A New Zealand charity is supporting a push in the UK to ban the use of hands-free cellphones while driving.

Research shows a driver is three times more likely to crash while taking a hands-free call compared to talking to a passenger.

It's a distraction causing serious injury here, too. Between 2010 and 2018, cellphones were a factor in 85 serious injury crashes - and 39 fatal crashes.

That's despite a 2009 ban on drivers using hand-held phones - now there's a call for hands-free phones to be banned too.

"From our point of view both using handheld or hands-free are a distraction," Caroline Perry, spokesperson for road safety charity Brake, says.

Research supports her view. By using a simulator, researchers in England found that the risk of a driver crashing dramatically increases while on a hands-free phone call, in comparison to the risk of crashing while talking to a passenger.

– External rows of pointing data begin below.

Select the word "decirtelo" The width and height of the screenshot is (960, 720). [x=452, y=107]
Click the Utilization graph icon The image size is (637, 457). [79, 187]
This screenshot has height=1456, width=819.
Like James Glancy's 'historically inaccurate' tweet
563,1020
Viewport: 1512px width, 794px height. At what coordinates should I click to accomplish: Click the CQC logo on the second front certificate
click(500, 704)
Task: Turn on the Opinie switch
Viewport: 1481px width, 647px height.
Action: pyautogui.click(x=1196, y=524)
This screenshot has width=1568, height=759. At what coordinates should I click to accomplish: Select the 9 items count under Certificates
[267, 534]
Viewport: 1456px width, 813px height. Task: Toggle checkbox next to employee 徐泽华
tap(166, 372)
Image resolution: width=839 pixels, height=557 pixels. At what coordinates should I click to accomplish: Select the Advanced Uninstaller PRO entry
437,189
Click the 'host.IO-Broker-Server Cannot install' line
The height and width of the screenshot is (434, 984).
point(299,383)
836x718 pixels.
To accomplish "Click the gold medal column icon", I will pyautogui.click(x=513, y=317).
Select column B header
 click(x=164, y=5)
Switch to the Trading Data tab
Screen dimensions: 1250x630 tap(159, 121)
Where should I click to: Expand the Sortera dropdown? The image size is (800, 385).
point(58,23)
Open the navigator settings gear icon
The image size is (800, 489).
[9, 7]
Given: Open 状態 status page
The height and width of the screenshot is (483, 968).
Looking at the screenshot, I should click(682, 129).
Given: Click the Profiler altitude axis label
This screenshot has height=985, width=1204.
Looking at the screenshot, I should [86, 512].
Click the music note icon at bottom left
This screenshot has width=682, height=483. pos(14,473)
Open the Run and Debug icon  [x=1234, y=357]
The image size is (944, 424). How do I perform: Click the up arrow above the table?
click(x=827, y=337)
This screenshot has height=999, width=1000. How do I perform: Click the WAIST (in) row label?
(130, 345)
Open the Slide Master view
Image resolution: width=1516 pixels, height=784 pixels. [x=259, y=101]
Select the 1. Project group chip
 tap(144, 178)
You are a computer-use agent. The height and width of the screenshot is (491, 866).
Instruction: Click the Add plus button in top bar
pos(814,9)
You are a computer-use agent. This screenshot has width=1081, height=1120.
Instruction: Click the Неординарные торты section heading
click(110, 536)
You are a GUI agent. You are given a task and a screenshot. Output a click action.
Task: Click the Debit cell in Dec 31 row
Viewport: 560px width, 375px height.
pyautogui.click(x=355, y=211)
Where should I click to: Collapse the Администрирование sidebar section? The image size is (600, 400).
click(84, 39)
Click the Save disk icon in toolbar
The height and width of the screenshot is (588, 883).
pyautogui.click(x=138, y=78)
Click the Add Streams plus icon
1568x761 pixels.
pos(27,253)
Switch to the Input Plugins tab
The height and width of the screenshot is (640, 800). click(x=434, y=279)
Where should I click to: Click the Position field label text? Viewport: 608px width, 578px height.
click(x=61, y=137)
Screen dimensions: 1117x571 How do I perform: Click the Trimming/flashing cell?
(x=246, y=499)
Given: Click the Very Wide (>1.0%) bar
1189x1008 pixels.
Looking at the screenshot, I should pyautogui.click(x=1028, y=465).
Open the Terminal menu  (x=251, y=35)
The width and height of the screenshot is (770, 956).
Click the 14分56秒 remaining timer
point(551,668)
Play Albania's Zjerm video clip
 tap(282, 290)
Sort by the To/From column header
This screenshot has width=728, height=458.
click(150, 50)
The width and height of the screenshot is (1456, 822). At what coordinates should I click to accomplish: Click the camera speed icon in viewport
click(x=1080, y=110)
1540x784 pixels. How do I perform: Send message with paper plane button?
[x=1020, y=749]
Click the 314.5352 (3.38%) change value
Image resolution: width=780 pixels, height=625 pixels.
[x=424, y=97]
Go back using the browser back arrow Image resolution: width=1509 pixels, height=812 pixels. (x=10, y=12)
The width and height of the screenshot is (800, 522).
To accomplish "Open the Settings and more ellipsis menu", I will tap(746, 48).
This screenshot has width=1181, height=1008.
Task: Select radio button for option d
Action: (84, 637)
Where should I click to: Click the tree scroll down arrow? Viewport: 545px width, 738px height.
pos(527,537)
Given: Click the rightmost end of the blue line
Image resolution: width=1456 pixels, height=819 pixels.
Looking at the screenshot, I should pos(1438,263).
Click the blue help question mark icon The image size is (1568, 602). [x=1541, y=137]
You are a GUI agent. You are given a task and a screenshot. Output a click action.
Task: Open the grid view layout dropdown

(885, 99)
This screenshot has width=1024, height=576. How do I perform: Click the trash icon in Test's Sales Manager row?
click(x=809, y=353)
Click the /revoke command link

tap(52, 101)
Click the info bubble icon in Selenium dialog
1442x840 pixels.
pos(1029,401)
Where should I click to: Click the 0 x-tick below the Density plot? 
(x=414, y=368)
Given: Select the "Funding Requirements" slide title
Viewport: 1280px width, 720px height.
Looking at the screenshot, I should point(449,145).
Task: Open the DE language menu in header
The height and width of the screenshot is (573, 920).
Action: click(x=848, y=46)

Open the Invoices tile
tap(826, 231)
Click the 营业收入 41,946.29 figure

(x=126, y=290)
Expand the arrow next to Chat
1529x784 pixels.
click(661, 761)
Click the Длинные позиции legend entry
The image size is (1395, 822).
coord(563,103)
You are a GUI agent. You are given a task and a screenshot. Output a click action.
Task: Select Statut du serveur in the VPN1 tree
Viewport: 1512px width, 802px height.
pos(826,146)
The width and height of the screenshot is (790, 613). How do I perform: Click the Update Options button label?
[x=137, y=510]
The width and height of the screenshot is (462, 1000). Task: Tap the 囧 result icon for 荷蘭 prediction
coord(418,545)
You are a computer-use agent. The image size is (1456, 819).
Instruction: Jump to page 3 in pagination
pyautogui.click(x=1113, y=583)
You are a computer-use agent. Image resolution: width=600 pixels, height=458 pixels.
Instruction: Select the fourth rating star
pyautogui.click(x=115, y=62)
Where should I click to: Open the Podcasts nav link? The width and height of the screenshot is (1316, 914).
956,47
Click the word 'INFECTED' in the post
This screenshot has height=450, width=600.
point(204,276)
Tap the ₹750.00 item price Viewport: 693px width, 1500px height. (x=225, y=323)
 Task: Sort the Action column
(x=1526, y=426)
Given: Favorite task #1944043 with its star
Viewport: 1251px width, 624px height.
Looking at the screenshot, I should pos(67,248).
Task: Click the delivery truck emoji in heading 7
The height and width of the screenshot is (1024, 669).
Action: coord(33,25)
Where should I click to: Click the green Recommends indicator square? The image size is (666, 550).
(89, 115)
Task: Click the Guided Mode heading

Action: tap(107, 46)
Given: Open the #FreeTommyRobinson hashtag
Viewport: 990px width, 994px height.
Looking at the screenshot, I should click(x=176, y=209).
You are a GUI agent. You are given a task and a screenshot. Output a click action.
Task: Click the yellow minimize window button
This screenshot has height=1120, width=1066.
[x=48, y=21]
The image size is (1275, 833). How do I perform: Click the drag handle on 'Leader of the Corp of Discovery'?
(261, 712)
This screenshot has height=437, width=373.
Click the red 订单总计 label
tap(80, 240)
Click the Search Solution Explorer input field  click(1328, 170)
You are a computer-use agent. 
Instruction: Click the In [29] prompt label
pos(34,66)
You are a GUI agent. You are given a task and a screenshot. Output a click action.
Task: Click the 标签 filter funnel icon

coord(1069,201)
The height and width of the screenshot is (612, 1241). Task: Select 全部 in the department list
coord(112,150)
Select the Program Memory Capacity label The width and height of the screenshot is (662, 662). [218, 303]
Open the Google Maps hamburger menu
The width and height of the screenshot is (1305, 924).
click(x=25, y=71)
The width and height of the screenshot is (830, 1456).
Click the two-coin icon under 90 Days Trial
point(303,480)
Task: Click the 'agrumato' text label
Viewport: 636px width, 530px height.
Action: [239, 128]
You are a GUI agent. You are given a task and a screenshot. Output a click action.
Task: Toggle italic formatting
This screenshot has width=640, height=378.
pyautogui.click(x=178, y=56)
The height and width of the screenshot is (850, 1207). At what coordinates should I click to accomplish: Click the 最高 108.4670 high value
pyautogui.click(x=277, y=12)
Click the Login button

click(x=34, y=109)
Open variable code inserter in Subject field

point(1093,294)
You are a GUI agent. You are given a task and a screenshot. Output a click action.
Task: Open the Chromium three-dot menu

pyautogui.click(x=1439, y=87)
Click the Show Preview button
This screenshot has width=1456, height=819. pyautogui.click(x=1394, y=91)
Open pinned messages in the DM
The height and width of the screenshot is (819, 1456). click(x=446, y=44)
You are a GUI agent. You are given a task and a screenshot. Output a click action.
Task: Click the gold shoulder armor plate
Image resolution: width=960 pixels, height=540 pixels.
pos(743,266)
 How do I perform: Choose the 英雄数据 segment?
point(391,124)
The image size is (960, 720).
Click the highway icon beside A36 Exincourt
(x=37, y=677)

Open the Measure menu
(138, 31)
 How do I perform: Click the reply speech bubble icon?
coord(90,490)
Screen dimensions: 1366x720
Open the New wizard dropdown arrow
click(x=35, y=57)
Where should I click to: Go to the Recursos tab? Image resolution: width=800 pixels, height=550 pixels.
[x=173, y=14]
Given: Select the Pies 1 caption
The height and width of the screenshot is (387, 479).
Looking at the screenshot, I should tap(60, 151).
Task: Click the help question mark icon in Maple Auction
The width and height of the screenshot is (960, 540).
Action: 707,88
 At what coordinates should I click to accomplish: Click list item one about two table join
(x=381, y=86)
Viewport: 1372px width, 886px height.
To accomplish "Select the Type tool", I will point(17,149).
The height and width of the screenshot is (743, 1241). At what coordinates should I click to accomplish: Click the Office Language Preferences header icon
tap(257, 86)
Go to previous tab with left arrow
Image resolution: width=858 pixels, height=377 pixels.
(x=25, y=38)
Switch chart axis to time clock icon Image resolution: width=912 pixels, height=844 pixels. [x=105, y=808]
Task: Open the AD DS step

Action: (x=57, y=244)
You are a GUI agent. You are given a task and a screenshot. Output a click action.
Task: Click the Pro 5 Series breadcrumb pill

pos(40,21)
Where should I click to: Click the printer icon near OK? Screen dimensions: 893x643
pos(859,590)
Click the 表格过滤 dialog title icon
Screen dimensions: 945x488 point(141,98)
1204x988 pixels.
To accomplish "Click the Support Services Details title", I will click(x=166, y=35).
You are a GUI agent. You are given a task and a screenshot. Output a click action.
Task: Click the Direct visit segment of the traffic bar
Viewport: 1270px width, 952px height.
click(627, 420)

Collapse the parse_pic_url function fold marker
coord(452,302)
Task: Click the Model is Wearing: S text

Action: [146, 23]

"The big difference is I can see where we are, I can see what is facing you on the road and if I see something interesting happening up ahead - I will wait before I say something," says University of Nottingham expert Dr Peter Chapman.

Such research has driven the UK government to consider a hands-free phone ban and New Zealand charity Brake thinks we should follow suit.

"We would support a ban on hands-free mobile use because the research shows it's the call that is the distraction," Perry says.

The Government says it's not currently looking at such a ban - but points to the Transport Ministry's work around driver distraction.

It encourages people to switch their phones off or use the 'do not disturb mode' while driving.

Some companies here have taken the initiative to impose their own bans.

Johnson Controls has 440 drivers delivering building products around the country - and banned all cellphone use ten years ago.

"Since then we've seen a year on year reduction, and in the last two years we've seen about a 60 percent reduction in our at-fault vehicle accident rate," says EHD lead Fauzia Ali.

More evidence that driving hands free is not risk free.